Rights holders regularly complain about a lack of intellectual property enforcement in China, but the new Shanghai Disneyland seems to have the opposite problem.
Last week, the world’s newest Disney theme park opened its doors to visitors, attracting many who wished to commemorate the first day. However, according to one report, Disneyland employees confiscated a handmade banner from some visitors who had flown in from Taiwan on the grounds that the sign infringed some unspecified IP right.
Even though the sign reportedly contained only text stating “Participating in Shanghai Disneyland’s Opening Ceremony”—elegance lost in translation—without any logos or characters, Disney employees insisted the sign was infringing.
The visitors were reportedly told that even using the three Chinese characters for “Disney” was not allowed, unless they paid for the rights.

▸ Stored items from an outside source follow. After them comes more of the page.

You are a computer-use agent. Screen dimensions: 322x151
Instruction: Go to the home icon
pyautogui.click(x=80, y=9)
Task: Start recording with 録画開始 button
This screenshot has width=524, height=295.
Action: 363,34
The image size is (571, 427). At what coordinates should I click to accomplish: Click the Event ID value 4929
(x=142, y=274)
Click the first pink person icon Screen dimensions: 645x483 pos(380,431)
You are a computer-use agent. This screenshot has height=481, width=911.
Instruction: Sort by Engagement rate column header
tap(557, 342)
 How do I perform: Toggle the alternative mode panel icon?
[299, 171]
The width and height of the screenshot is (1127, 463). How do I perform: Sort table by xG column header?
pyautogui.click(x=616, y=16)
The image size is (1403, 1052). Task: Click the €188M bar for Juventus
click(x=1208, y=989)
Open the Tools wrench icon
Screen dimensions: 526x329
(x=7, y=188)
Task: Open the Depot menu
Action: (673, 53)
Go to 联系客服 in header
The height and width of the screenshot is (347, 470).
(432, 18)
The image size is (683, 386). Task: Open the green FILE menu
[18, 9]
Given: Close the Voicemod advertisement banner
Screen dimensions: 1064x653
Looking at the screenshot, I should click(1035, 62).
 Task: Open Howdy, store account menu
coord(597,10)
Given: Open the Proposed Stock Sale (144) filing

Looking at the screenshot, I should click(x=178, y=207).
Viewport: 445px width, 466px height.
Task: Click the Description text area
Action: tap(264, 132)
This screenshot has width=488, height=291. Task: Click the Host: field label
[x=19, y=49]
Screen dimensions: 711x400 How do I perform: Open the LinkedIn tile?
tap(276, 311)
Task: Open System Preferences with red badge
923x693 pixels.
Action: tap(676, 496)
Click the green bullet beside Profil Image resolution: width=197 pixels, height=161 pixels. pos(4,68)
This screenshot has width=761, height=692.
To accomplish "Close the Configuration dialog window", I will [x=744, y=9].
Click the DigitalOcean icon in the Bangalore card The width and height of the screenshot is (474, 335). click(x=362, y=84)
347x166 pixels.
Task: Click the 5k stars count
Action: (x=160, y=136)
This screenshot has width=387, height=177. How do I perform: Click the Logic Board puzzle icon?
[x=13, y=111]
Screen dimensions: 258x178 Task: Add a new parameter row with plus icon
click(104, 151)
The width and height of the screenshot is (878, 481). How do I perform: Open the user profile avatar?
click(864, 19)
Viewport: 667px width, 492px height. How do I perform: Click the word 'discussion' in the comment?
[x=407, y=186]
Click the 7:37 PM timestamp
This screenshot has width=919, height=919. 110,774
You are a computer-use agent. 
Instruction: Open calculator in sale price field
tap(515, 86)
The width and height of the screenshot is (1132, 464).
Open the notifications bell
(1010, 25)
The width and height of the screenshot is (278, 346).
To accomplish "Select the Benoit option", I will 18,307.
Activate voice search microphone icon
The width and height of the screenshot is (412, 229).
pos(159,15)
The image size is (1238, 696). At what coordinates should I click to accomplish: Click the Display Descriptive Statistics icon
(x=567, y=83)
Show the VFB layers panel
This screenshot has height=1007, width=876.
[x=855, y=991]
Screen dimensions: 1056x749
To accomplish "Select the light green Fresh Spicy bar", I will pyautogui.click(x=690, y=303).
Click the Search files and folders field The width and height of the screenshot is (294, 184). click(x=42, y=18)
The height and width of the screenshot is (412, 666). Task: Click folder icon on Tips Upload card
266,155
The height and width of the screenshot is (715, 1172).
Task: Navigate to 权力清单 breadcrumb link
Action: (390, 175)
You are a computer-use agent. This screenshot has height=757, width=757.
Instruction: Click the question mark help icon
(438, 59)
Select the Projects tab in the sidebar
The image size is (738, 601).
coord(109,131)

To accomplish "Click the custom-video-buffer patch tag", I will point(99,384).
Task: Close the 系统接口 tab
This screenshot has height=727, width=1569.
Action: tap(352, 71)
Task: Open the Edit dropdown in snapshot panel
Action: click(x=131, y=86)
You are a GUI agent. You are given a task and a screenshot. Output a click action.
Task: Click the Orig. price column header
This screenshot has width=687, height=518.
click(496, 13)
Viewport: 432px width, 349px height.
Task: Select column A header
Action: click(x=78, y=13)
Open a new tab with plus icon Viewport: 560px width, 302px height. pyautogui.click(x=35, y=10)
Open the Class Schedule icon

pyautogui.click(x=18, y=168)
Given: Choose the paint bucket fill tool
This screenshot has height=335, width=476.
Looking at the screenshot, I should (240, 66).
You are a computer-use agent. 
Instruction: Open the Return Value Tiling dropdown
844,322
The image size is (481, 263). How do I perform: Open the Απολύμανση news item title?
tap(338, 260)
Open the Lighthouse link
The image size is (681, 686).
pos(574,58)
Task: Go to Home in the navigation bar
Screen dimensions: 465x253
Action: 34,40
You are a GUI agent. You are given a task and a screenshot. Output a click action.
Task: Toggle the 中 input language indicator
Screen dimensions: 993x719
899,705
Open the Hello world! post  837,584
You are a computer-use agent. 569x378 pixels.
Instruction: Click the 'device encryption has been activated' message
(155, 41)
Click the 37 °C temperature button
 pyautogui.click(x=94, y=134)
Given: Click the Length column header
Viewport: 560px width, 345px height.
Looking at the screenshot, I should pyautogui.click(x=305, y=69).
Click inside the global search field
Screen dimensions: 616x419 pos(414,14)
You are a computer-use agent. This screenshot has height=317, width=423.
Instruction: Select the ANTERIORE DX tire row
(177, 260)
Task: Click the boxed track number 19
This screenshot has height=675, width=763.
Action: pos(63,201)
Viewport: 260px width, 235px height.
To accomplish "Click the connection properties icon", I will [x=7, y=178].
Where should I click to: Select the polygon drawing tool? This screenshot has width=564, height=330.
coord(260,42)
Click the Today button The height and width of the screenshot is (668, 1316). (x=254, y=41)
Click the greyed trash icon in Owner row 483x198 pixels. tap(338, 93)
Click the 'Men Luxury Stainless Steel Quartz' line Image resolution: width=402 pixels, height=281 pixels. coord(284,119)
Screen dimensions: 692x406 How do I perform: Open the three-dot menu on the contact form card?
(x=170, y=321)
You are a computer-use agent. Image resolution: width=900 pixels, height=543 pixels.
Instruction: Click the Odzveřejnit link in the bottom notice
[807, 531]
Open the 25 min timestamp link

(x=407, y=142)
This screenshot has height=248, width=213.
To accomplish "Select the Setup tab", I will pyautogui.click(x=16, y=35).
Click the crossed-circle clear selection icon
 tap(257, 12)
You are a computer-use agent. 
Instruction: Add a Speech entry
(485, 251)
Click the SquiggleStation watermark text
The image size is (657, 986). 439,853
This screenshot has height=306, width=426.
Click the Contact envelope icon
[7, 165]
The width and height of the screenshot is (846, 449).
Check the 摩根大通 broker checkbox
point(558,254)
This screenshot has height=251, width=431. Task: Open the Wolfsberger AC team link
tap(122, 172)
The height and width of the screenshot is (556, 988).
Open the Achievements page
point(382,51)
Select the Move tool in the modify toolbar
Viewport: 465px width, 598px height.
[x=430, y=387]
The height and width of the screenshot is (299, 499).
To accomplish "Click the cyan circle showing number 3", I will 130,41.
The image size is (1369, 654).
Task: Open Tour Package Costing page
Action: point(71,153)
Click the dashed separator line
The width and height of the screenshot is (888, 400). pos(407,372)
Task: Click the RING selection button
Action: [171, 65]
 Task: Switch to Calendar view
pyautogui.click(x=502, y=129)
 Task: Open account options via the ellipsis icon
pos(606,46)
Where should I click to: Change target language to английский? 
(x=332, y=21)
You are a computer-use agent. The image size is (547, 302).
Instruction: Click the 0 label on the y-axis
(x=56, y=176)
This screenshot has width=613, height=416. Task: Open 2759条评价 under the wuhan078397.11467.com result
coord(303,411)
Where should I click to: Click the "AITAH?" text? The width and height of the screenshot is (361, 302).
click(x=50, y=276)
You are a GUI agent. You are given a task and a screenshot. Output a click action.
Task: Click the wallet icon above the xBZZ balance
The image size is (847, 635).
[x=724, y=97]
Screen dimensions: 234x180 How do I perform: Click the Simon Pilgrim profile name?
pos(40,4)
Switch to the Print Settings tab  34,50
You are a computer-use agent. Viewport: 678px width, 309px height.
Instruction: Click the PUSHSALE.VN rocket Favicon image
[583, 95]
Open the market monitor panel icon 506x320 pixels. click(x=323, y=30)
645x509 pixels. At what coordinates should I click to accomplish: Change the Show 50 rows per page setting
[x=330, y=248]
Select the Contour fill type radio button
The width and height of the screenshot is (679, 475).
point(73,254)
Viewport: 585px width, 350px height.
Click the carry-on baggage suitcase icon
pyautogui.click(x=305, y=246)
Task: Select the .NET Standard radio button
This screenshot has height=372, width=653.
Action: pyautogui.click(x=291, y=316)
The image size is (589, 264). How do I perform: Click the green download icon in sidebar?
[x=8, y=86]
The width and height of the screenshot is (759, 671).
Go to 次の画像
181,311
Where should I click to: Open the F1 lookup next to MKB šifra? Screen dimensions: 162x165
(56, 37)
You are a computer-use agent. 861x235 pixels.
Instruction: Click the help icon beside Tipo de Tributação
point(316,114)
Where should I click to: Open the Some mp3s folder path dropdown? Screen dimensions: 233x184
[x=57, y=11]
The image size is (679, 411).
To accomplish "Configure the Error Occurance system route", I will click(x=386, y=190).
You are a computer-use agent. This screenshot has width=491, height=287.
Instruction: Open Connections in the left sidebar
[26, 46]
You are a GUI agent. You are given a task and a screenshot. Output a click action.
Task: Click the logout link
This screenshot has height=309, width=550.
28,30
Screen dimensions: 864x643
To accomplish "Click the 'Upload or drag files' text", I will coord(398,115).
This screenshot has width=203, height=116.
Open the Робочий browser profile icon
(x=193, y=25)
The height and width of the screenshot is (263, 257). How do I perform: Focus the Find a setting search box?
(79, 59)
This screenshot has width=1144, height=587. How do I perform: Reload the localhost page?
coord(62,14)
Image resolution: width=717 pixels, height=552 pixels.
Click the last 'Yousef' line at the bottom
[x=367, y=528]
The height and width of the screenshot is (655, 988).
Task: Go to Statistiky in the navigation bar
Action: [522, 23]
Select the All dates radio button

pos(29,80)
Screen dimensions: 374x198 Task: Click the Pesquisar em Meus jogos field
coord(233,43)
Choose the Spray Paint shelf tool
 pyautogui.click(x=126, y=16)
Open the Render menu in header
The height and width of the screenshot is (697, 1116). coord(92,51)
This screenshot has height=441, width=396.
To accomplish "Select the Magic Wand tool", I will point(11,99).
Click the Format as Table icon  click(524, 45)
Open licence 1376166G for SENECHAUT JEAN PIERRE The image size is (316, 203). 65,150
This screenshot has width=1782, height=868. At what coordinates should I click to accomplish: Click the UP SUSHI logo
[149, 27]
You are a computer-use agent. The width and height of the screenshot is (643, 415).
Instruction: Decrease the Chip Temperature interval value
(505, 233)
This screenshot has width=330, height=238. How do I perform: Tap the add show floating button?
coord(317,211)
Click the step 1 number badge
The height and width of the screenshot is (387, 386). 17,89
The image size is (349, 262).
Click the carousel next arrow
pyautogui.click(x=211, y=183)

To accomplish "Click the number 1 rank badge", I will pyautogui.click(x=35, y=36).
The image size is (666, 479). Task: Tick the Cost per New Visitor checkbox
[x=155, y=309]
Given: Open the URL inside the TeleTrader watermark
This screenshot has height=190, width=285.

The article didn’t say which IP right was supposedly violated, and it wouldn’t be surprising if the Disney enforcers didn’t specify either, since there doesn’t appear to be any actual IP right involved.
Disney can’t claim a copyright on its own name. A trademark claim would be similarly unconvincing, since no reasonable person would think a homemade sign with the word “Disney” written across is actually from Disney.
In any case, Disney clearly seems to have had better luck than the many rights holders who continue to push for more robust IP protections in China. Last year, China’s State Administration for Industry and Commerce singled out the Disney brand as an enforcement priority.
And now, some very enthusiastic Disney employees appear to have taken that further, enforcing an IP right that doesn’t even appear to exist.
As to the visitors’ sign, no word on whether it was returned.